At a hearing on the conflict in Kyrgyzstan at the U.S. Helsinki Commission (the Commission on Security and Cooperation in Europe), Assistant Secretary of State for South and Central Asian Affairs Robert Blake testified, based on his recent trip to Bishkek and Osh, that fear and tension remain among ethnic Uzbeks in the south and that the national interim government could do more for reconciliation. "Reports that the Kyrgyz government intends to expropriate property in destroyed Uzbek neighborhoods, as part of an urban renewal effort, replacing traditional houses organized into ethnic neighborhoods with modern apartments for ethnically mixed communities, are feeding fears of disenfranchisement and possible renewed violence,” he said.
Many international leaders have called for an impartial investigation of the atrocities in Kyrgyzstan, but it has taken weeks to get started, as various multilateral bodies decide whether they can be institutionally engaged.

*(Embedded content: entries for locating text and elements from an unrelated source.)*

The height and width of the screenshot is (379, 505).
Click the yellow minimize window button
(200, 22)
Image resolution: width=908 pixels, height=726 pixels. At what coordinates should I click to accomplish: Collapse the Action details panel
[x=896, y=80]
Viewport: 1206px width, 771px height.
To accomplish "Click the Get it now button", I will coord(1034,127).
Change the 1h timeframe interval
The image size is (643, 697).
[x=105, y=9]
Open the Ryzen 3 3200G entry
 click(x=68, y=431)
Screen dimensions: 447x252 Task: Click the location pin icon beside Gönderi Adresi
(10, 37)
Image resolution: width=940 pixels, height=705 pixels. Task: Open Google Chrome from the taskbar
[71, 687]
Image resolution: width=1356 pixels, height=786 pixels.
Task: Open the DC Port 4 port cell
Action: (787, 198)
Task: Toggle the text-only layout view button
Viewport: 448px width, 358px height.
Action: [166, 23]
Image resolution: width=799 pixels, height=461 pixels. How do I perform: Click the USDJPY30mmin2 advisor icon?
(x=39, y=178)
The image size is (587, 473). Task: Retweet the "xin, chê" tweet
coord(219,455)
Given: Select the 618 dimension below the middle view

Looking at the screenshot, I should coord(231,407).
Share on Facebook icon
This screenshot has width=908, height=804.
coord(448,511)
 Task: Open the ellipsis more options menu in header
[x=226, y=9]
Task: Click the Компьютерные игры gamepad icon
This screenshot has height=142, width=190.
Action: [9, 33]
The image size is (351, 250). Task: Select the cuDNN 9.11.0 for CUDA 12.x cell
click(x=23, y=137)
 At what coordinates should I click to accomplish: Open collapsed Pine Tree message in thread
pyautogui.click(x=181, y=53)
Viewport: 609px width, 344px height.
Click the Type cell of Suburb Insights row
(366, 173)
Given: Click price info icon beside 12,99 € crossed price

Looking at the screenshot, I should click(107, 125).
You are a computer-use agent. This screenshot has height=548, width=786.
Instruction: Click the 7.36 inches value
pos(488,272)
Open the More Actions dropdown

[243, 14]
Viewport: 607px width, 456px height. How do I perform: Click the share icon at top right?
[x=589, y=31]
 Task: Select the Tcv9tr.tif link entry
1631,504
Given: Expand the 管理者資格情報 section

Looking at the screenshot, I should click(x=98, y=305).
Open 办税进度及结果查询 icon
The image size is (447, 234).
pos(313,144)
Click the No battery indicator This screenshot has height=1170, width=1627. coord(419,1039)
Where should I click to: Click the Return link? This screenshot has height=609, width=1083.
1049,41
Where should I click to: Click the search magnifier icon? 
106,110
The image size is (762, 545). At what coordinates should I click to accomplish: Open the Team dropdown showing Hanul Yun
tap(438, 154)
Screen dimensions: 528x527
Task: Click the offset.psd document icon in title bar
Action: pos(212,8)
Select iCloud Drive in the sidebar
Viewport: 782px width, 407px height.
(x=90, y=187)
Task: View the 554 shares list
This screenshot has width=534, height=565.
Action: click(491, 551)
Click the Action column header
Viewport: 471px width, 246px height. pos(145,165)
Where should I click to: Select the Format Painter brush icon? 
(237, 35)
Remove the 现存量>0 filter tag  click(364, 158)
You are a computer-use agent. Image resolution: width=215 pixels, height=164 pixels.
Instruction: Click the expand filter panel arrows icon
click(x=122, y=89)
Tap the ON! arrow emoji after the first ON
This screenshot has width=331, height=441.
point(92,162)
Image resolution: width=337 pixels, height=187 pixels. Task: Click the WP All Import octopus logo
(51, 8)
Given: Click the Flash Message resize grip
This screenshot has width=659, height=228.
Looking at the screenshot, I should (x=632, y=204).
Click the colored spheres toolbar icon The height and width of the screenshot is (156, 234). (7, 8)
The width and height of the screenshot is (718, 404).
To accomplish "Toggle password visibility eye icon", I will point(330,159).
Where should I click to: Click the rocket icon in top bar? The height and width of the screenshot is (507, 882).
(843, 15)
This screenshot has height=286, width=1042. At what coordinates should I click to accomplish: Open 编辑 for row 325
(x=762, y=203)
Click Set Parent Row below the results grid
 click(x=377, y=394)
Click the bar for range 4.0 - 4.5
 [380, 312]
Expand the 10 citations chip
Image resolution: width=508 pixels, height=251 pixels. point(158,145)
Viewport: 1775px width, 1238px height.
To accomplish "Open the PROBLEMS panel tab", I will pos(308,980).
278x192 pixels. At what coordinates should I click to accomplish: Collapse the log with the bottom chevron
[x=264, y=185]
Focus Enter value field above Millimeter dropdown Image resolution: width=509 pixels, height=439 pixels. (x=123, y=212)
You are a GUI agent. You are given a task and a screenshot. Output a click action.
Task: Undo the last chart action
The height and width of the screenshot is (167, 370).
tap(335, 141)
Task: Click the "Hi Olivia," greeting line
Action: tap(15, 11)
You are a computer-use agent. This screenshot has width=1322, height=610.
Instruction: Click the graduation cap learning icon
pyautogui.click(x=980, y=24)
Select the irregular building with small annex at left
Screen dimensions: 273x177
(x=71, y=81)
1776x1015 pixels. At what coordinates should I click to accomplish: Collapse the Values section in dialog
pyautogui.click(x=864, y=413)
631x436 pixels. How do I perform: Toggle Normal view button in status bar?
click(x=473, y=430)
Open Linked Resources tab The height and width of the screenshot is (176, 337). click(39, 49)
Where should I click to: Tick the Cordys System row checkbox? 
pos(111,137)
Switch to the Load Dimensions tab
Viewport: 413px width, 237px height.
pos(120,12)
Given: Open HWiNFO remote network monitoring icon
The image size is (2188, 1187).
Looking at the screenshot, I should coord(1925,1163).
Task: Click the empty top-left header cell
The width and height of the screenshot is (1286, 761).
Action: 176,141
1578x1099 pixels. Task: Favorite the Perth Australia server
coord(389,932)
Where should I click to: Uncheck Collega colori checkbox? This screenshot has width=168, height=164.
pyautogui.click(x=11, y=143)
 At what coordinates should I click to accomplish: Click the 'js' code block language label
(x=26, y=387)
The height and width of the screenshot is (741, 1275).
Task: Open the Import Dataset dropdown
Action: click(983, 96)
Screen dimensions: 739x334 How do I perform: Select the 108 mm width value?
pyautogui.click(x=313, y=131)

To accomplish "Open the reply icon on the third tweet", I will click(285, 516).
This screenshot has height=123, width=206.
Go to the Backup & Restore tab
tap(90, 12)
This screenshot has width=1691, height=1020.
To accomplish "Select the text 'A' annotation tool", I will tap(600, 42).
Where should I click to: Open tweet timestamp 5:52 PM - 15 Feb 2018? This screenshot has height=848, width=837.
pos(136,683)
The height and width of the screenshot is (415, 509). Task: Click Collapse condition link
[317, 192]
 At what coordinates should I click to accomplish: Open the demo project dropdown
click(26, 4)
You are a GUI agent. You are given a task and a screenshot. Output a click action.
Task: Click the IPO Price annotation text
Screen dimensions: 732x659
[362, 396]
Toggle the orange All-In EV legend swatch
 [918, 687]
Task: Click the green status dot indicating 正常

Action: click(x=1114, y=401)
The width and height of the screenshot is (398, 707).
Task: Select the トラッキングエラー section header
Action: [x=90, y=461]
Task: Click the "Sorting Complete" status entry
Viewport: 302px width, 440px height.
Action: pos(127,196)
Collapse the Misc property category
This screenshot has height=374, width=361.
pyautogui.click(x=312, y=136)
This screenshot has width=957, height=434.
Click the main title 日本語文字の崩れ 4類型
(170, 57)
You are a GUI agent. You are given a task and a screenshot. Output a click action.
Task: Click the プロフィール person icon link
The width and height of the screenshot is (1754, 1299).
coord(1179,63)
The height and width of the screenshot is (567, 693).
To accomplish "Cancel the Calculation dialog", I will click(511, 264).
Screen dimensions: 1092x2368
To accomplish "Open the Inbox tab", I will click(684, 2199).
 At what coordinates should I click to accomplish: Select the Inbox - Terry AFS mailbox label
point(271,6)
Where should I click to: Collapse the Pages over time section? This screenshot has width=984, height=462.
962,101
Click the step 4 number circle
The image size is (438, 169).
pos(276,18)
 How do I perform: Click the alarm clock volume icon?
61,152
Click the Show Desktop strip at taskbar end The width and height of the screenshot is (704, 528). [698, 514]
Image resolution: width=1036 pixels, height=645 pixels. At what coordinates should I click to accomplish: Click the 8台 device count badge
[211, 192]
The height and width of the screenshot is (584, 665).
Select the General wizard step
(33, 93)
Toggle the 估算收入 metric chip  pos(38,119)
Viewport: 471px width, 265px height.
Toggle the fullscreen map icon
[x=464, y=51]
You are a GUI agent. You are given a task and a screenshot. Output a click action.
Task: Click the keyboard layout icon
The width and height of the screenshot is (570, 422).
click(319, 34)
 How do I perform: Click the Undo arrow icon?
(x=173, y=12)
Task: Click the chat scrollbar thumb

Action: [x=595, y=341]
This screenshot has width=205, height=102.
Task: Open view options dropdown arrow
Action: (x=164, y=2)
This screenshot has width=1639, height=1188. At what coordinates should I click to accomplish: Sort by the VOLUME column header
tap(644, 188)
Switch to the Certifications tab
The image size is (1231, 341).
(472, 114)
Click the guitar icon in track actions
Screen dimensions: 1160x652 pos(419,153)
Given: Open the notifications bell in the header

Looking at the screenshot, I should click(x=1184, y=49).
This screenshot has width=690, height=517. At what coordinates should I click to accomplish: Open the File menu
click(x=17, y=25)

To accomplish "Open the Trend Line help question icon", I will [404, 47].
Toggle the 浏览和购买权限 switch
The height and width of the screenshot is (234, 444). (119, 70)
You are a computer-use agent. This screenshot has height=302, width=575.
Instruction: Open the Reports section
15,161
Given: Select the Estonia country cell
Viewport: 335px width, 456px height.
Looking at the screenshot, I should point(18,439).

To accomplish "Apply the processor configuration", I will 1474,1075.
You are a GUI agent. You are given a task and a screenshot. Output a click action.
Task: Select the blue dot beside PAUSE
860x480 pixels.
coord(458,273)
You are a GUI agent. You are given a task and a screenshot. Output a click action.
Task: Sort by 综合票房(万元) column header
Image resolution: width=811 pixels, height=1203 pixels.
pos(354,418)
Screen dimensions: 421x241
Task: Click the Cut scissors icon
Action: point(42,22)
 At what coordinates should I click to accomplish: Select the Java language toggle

Petros Efthymiou, the newly-elected president of the OSCE Parliamentary Assembly (OSCE PA), said on July 28 that his organization supports the efforts of Finnish parliamentarian Kimmo Kiljunen, who was requested by Interim President Roza Otunbayeva to help coordinate an international commission earlier this month. Interim President Otunbayeva has now sent a letter to UN Secretary General Ban Ki Moon requesting assistance and is still awaiting response.
Kyung-wha Kang , the deputy UN high commissioner for human rights, made an unexpected visit to Osh to study the situation regarding protection of the rights of national minorities. "It is premature to speak about stabilization unless the victims feel secure," she said at a meeting with local authorities.
Tajik Foreign Minister Hamrokhon Zarifi expressed optimism that meetings with other members of the OSCE would help free the movement of people and goods across Central Asia, RFE/RL's Tajik Service reports. Uzbekistan has been holding up more than 1,000 freight cars with construction materials bound for Tajikistan as protest against Dushanbe’s plans to build the Roghun hydropower plant, a project that Tashkent says will harm its water supply.